A similar but slightly weaker model is obtained using K/L (1955). These results indicate that capital intensity had a negative effect--supportive of a finding at the business unit level by Buzzell and Gale's (1987: ch. 7): "Capital intensity can upset the applecart." But in this case there was a secondary benefit from more capital investment, perhaps due to recovery in European nations whose capital structure had been devastated by World War II.

Cross-national data including capital utilization as well were developed by Franke (1975) for eight nations: Bulgaria, Czechoslovakia, Hungary, Poland, the Soviet Union, the United Kingdom, the United States, and Yugoslavia, with (A) real capital utilization rates as percents of 8,760 hours per year in the early 1960s, (B) gross capital investment as percent of GNP about 1960, and (C) economic growth rates per capita over 1960-1970. Capital utilization was related nonsignificantly with capital investment across nations (Spearman's [rho] = .36). As in most of the correlations presented in sections A and B, the correlation of investment ratio with subsequent economic growth also was related nonsignificantly ([rho] = .49). However, capital utilization did relate significantly with subsequent economic growth ([rho] = .74, p < .05, two-tailed).

B. Time-Series for the United States

Year-by-year data for (A) real GDP growth rates, (B) capacity utilization rates in manufacturing (including lags back to three years earlier and growth rates of this variable with lags back to three years), and (C) gross fixed capital investment as a percentage of GDP (including lags back to three years earlier, and growth rates of this variable with lags back to three years) are obtained from calculations using data from Tables B-1, B-3, and B-54 of the Council of Economic Advisers' (2005) Economic Report of the President: 2005 and from similar tables in the CEA's (1991) ERP: 1991.
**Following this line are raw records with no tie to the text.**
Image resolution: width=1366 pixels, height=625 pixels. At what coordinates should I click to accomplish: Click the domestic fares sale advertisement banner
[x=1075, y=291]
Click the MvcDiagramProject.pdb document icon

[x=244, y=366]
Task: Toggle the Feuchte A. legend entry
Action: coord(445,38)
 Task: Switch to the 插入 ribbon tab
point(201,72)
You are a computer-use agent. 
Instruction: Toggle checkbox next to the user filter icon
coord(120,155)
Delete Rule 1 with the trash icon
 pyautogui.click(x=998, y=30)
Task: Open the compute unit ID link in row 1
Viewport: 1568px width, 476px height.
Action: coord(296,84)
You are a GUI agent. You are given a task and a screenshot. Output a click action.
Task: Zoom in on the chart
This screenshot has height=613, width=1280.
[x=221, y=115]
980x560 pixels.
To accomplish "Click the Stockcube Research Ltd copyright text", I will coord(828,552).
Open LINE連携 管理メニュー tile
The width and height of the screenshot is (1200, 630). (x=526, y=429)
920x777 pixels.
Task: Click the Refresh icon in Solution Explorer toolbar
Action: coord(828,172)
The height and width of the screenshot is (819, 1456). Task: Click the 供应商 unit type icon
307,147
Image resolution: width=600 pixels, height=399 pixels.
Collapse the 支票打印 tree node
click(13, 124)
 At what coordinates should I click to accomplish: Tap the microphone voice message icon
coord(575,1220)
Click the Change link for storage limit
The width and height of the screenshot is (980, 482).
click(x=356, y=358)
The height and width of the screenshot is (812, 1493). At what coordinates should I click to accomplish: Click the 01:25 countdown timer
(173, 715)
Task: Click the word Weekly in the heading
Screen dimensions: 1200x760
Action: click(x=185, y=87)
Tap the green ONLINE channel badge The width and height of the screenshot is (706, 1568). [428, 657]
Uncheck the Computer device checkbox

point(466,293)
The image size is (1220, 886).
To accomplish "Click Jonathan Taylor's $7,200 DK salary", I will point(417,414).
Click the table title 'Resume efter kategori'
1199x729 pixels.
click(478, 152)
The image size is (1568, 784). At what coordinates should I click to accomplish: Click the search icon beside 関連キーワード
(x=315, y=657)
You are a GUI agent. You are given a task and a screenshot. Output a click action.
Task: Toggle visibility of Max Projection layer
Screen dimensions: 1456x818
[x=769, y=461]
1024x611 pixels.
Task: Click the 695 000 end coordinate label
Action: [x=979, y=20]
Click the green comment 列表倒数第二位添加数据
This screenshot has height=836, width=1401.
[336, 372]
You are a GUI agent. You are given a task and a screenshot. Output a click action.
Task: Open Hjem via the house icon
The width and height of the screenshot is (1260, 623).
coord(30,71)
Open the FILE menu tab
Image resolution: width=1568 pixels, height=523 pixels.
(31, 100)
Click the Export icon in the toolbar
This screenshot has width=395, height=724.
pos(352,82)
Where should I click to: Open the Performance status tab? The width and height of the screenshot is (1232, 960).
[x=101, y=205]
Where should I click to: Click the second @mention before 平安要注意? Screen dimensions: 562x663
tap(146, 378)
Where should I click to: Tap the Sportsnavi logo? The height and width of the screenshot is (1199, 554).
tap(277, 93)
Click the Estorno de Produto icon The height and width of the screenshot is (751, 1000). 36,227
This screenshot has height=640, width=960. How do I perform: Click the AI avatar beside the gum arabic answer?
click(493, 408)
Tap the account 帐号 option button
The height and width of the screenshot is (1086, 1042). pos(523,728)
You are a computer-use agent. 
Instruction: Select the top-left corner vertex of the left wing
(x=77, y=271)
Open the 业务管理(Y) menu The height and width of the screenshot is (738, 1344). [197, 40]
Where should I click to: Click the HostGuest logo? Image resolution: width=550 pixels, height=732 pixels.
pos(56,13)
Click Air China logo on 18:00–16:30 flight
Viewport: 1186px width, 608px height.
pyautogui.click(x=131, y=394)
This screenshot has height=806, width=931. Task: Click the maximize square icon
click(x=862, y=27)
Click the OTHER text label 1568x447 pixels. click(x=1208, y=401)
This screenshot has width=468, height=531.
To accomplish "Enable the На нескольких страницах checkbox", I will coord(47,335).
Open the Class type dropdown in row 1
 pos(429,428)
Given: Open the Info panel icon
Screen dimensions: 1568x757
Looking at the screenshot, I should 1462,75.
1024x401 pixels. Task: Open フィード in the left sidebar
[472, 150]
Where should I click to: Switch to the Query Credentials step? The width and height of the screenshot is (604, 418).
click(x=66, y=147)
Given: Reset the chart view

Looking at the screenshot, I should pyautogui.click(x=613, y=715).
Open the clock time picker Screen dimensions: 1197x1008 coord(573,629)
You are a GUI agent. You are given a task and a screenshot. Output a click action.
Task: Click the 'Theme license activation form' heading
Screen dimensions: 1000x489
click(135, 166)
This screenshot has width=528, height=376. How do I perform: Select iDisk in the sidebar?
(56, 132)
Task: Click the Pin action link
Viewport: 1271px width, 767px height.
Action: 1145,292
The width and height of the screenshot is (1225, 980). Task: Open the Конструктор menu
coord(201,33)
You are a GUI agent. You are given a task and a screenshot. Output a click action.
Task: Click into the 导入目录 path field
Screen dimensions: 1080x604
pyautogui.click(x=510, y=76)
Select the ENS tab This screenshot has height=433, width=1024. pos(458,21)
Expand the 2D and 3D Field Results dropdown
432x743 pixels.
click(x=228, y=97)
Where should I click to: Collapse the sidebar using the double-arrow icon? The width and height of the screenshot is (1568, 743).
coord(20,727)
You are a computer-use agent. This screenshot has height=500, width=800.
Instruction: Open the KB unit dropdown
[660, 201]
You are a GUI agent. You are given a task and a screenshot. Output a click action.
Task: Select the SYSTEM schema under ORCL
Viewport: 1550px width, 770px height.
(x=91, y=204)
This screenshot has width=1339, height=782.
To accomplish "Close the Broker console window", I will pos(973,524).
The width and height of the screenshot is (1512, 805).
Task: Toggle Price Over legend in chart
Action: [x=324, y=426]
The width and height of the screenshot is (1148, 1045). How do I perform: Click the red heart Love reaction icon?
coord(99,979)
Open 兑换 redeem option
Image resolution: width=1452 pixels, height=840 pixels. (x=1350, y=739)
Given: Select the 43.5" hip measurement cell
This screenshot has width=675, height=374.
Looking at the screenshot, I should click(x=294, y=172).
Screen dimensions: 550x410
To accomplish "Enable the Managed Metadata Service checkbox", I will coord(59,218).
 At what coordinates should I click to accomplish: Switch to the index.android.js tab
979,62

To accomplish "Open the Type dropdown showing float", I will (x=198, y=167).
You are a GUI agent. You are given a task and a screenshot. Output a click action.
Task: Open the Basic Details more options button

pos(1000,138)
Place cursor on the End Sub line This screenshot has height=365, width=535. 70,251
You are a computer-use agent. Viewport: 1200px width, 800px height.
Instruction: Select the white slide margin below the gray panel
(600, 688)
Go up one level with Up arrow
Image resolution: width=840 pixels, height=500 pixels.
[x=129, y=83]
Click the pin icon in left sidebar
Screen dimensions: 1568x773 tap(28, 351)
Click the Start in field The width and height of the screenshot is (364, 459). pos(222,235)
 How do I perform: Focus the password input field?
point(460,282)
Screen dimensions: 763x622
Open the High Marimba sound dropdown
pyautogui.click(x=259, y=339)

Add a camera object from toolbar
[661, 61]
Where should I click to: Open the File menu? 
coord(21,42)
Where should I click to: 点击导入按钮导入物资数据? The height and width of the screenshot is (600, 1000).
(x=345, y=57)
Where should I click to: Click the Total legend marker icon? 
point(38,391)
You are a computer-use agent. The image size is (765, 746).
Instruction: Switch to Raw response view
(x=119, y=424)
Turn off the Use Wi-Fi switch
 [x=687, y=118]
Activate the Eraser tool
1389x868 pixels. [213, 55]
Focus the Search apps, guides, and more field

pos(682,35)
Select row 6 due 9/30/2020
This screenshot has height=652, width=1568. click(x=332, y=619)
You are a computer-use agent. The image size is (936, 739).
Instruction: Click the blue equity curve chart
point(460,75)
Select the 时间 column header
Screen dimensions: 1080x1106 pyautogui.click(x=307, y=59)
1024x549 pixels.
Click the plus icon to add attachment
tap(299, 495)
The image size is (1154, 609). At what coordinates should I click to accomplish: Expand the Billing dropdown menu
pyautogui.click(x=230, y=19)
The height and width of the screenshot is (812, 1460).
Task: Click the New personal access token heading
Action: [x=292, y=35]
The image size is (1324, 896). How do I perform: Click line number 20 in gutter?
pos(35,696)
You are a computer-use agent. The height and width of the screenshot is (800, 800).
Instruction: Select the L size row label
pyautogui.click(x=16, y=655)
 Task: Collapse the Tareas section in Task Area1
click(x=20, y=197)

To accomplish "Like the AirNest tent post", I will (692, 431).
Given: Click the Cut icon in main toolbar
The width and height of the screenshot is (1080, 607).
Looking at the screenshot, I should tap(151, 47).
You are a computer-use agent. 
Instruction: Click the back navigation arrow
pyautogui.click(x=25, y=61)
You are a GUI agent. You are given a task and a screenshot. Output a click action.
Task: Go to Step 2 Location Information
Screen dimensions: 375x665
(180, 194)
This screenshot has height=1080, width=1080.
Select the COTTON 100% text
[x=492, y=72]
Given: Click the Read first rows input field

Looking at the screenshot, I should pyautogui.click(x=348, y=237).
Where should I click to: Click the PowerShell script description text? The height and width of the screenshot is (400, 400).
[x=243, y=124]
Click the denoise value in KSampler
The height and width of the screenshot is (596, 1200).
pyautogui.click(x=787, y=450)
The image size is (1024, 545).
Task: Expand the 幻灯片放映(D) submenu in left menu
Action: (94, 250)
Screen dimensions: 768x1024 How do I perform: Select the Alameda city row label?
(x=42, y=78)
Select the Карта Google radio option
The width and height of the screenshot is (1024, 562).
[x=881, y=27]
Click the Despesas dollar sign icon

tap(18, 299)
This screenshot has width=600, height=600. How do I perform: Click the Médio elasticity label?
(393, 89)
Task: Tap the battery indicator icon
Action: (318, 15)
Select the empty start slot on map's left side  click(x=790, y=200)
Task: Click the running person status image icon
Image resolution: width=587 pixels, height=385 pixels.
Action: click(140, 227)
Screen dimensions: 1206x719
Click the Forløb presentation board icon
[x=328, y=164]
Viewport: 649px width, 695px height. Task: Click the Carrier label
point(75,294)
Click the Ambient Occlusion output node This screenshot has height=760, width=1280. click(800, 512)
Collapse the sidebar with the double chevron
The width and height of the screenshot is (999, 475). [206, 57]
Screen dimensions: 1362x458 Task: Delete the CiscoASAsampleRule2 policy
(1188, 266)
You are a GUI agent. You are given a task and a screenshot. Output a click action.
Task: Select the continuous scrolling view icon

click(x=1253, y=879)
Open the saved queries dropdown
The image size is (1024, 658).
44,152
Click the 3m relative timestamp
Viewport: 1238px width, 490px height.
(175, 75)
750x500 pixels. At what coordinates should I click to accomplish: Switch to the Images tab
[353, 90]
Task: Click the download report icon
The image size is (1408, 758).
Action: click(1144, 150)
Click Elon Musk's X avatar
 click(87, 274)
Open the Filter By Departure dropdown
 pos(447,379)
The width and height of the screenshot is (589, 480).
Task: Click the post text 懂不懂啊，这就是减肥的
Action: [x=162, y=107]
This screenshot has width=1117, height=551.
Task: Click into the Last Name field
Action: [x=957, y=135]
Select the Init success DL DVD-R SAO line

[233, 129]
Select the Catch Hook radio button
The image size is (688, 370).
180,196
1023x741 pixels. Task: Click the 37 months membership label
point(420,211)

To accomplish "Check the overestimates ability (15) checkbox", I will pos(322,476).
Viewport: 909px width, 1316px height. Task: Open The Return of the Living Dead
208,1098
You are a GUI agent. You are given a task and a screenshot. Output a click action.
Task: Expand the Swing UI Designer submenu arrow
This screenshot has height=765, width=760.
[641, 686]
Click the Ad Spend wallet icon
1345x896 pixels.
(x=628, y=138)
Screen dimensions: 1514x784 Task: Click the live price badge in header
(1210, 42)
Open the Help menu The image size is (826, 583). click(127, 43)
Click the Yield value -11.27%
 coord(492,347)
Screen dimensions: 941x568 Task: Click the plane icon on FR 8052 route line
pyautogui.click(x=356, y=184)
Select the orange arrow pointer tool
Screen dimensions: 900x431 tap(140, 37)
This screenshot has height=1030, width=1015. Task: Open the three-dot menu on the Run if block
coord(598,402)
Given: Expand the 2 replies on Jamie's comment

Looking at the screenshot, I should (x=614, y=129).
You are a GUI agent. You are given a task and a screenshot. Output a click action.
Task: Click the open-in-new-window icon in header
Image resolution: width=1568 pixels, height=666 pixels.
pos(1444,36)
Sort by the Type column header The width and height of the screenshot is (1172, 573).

Stepwise multiple regression of (A) growth of real GDP over 1953-2004 upon these levels and growth rates of (B) capital utilization and of (C) investment ratio provides the following equation:

[DELTA]Y/Y(1953-2004) = -2.664 + 0.522* CapUtChange (concurrent) + 0.074 * CapUtLevel (lagged 1 yr.) t = 13.040, p < .0005 t = 2.107, p = .040 [R.sup.2] = 79.8%, adjusted [R.sup.2] = 79.0%, Durbin-Watson Coef. = 1.689 (DW non-significant, indicating that model is well specified).

The stepwise regression analytical approach, with controls for significance (p < .05), multicollinearity (tolerance > .75), and autocorrelation (Durbin and Watson, 1950; 1951), is described by Franke (1980). In this case, in the presence of a measure of capital utilization (overstated but probably useful as a relative index--cf. Berndt and Morrison, 1981; Franke, 1975), no measure of concurrent or earlier capital investment entered the equation.

V. DISCUSSION

By attending to chronological sequence, it is seen that analysis of investment-economic growth differences among nations does not confirm the investment-causes-growth hypothesis, but instead supports relationships in which the order of events is reversed (Table 2 and Figures 1, 2, and 3). This questioning of a causal role for investment also uses time-series data for the United States (see sections IIA and IVB and Figure 1).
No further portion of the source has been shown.